A S-1 Registration is the SEC process by which a company can go public. DOLV IS ALREADY A PUBLIC COMPANY.
No reason to do a S-1 Registration again unless they plan on re-registering with the SEC. It is not required since JB&ZJMY can spend the one year "seasoning" period on OTCmarkets and then list to NASDAQ and become SEC reporting. Conversely, JB&ZJMY can list to NASDAQ or other exchange in a few short months by doing a bought deal or firm commitment underwriting and becoming SEC reporting. Again, the S-1 registration is to become publicly traded.
JB&ZJMY avoided the S-1 by reverse merging with Dolat Ventures, a publicly traded company. The private company, JB&ZJMY, is replacing the public shell company, Dolat Ventures. DOLV's board of directors has already been supplanted by Wang and company. The reverse merger will be finalized when all corporate actions relating to the merger are approved by FINRA and the name and ticker change become effective.
As I have posted repeatedly, I agree that the 10-K and 10-Qs could be a response to a request by FINRA for more information. If the 10-Ks and 10-Qs keep coming down the pipe, I would think that DOLV is working on becoming SEC reporting as a precursor to moving up to NASDAQ and not as a request by FINRA relating to the name and ticker change.
A pink can choose to be SEC reporting. It doesn't have to be. As part of a pink's initial disclosure process it is required to provide 2 years of financials. See Pink disclosure guidelines on OTCmarkets.
From RO's book:
"You don't avoid SEC disclosure and audit requirements by doing a reverse merger." You still have to file the PCAOB audit with the SEC within four days of closing the reverse merger. 8-Ks are required upon completion of an acquisition (merger). When involved with a reverse merger, it is known as a Super 8-K. When the name and ticker changes (which they will), look for a Super 8-K and PR within days.

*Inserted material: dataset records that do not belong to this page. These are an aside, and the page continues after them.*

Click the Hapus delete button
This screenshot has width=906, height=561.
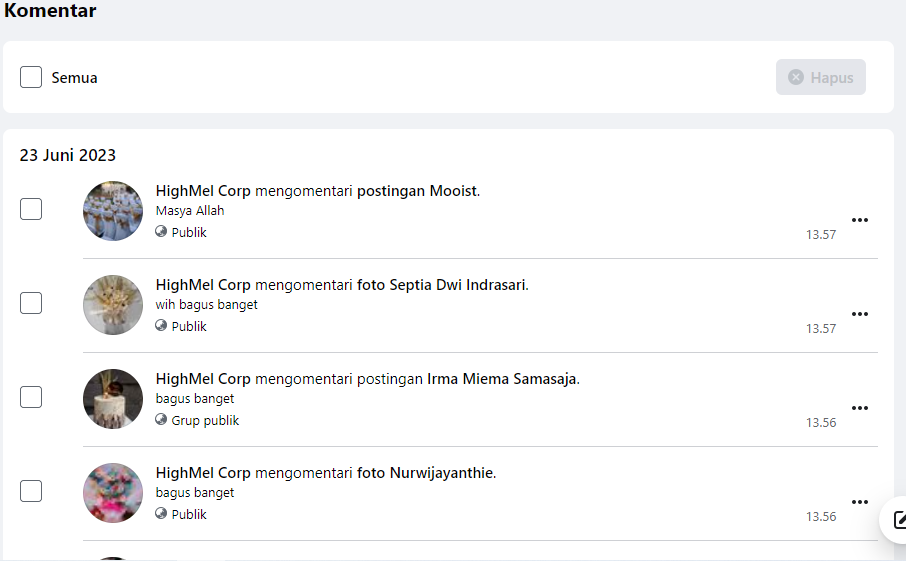pos(820,77)
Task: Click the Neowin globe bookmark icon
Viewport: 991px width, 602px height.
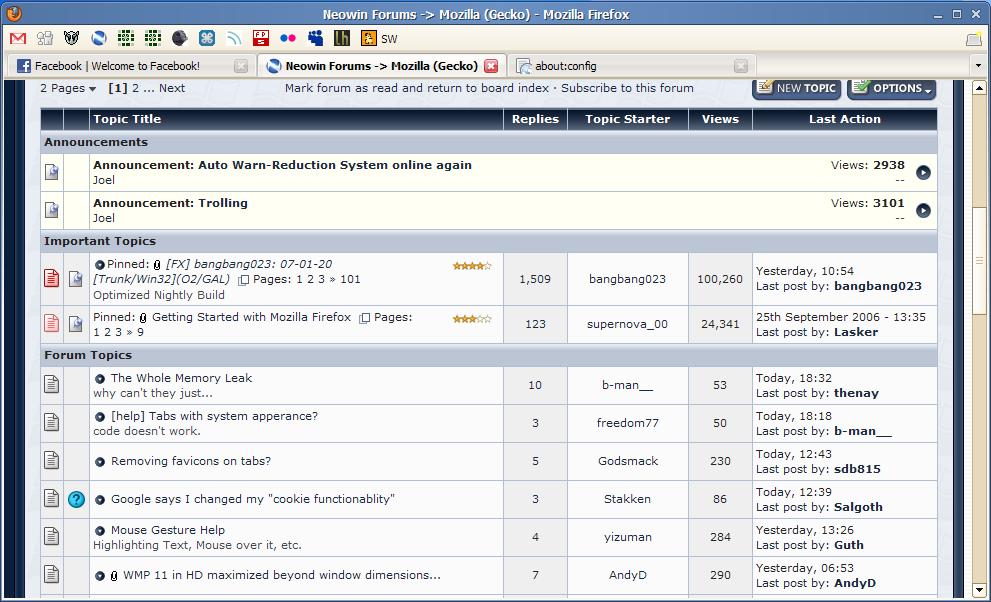Action: (x=98, y=38)
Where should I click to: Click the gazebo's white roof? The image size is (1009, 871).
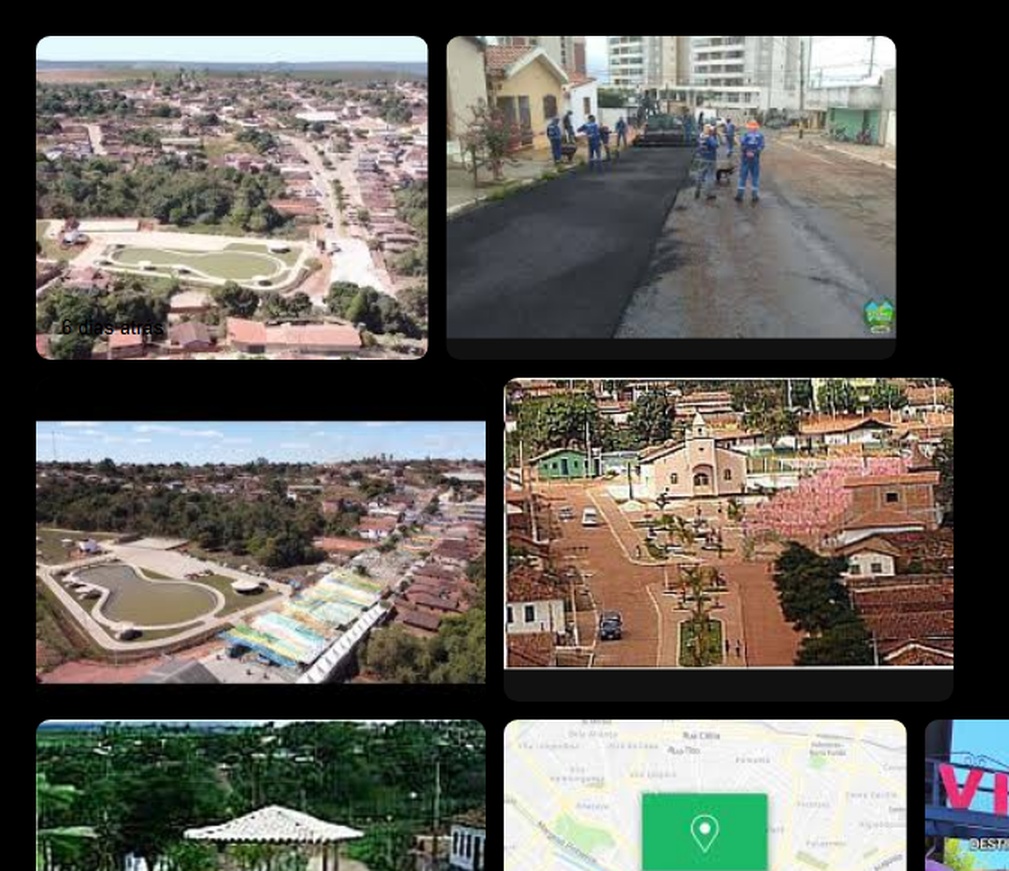pyautogui.click(x=272, y=826)
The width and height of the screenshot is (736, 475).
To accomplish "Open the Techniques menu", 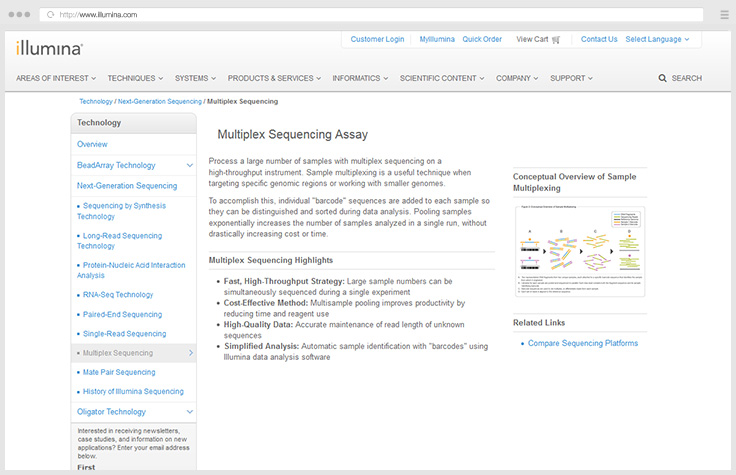I will 135,78.
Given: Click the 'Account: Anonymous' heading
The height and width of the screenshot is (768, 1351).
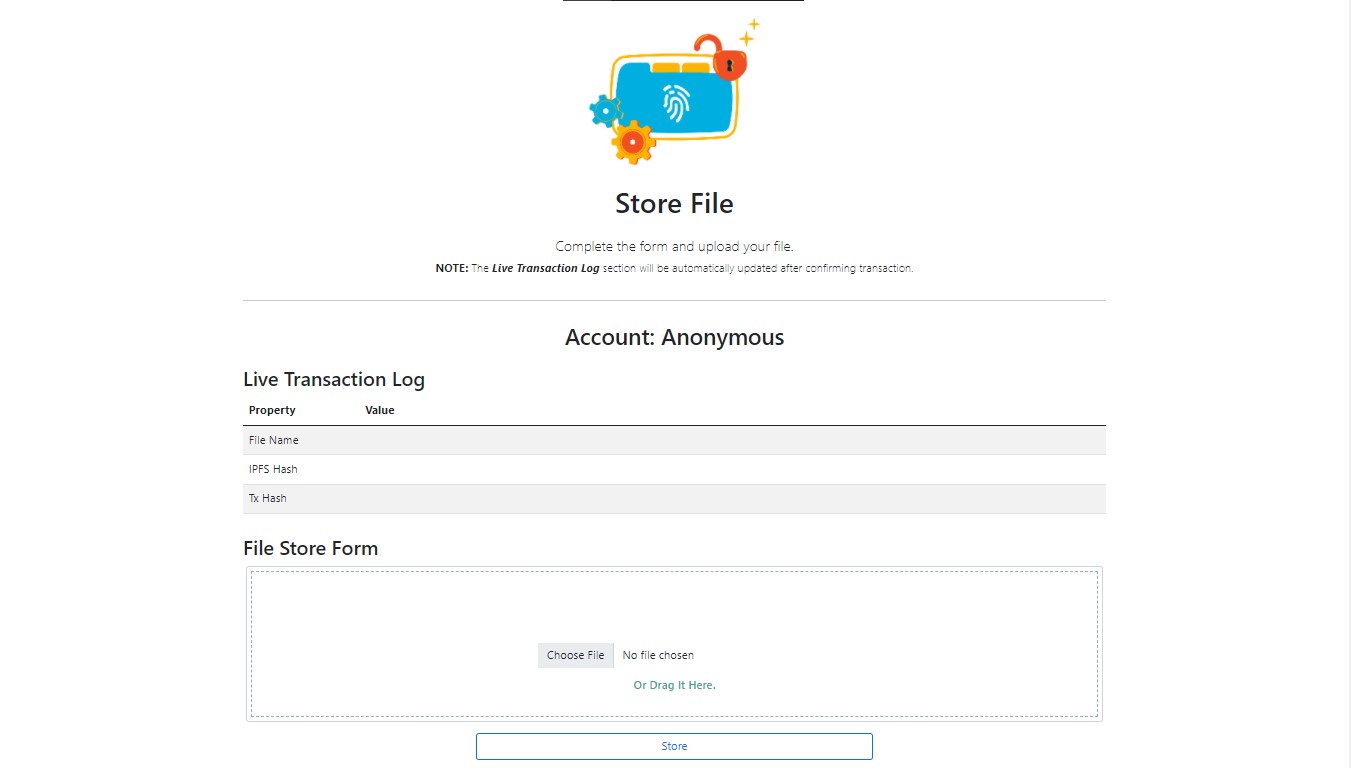Looking at the screenshot, I should 674,338.
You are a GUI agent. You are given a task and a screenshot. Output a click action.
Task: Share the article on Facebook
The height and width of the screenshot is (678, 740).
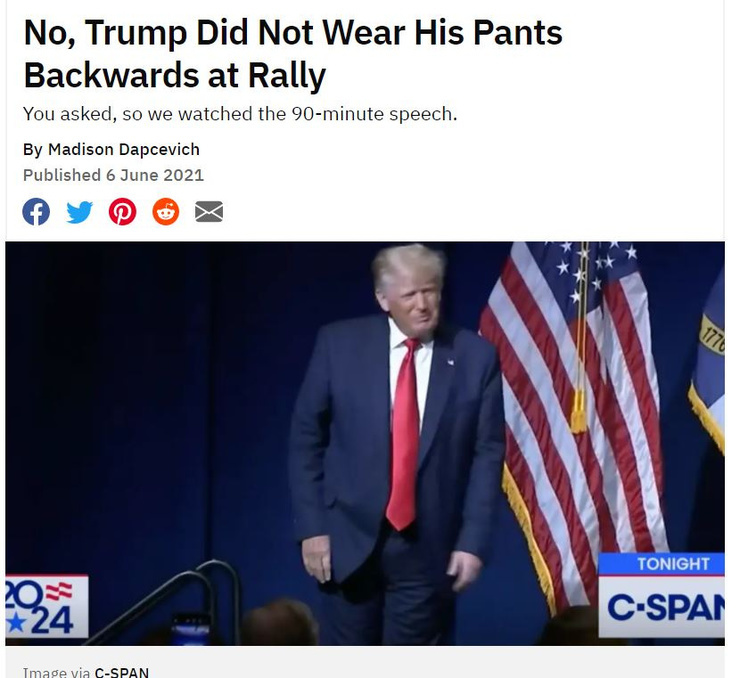[36, 212]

As stated in RO book, "If you go public through a reverse merger, ... , then you are public the day your merger closes and the Super 8-K is filed."
A company can also go the Form 10 (blank check shell) route to go public. DOLV is not a Form 10 Virgin Non-Reporting/Non Trading Shell. Form 10 does not apply to DOLV. These shells do not trade either on the OTCmarkets or pink sheets. Again, Form 10 shell does not apply to Dolat Ventures.

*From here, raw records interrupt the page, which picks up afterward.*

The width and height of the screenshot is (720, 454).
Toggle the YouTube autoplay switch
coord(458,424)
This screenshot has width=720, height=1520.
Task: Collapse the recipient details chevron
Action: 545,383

A Form 10 shell has no free-trading stock so to trade you have to go through the entire S-1 registration process anyway (unless you meet a very pricey exemption). According to RO's book Form 10 (blank check shells), "in general they can be a complete waste of your money....Give very serious consideration to contacting an SEC professional before you potentially waste tens of thousands of dollars to buy a shell that does nothing for you."
Here is some reading material:
Form S-1 is an SEC filing used by companies planning on going public to register their securities with the U.S. Securities and Exchange Commission (SEC) as the "registration statement by the Securities Act of 1933". The S-1 contains the basic business and financial information on an issuer with respect to a specific securities offering.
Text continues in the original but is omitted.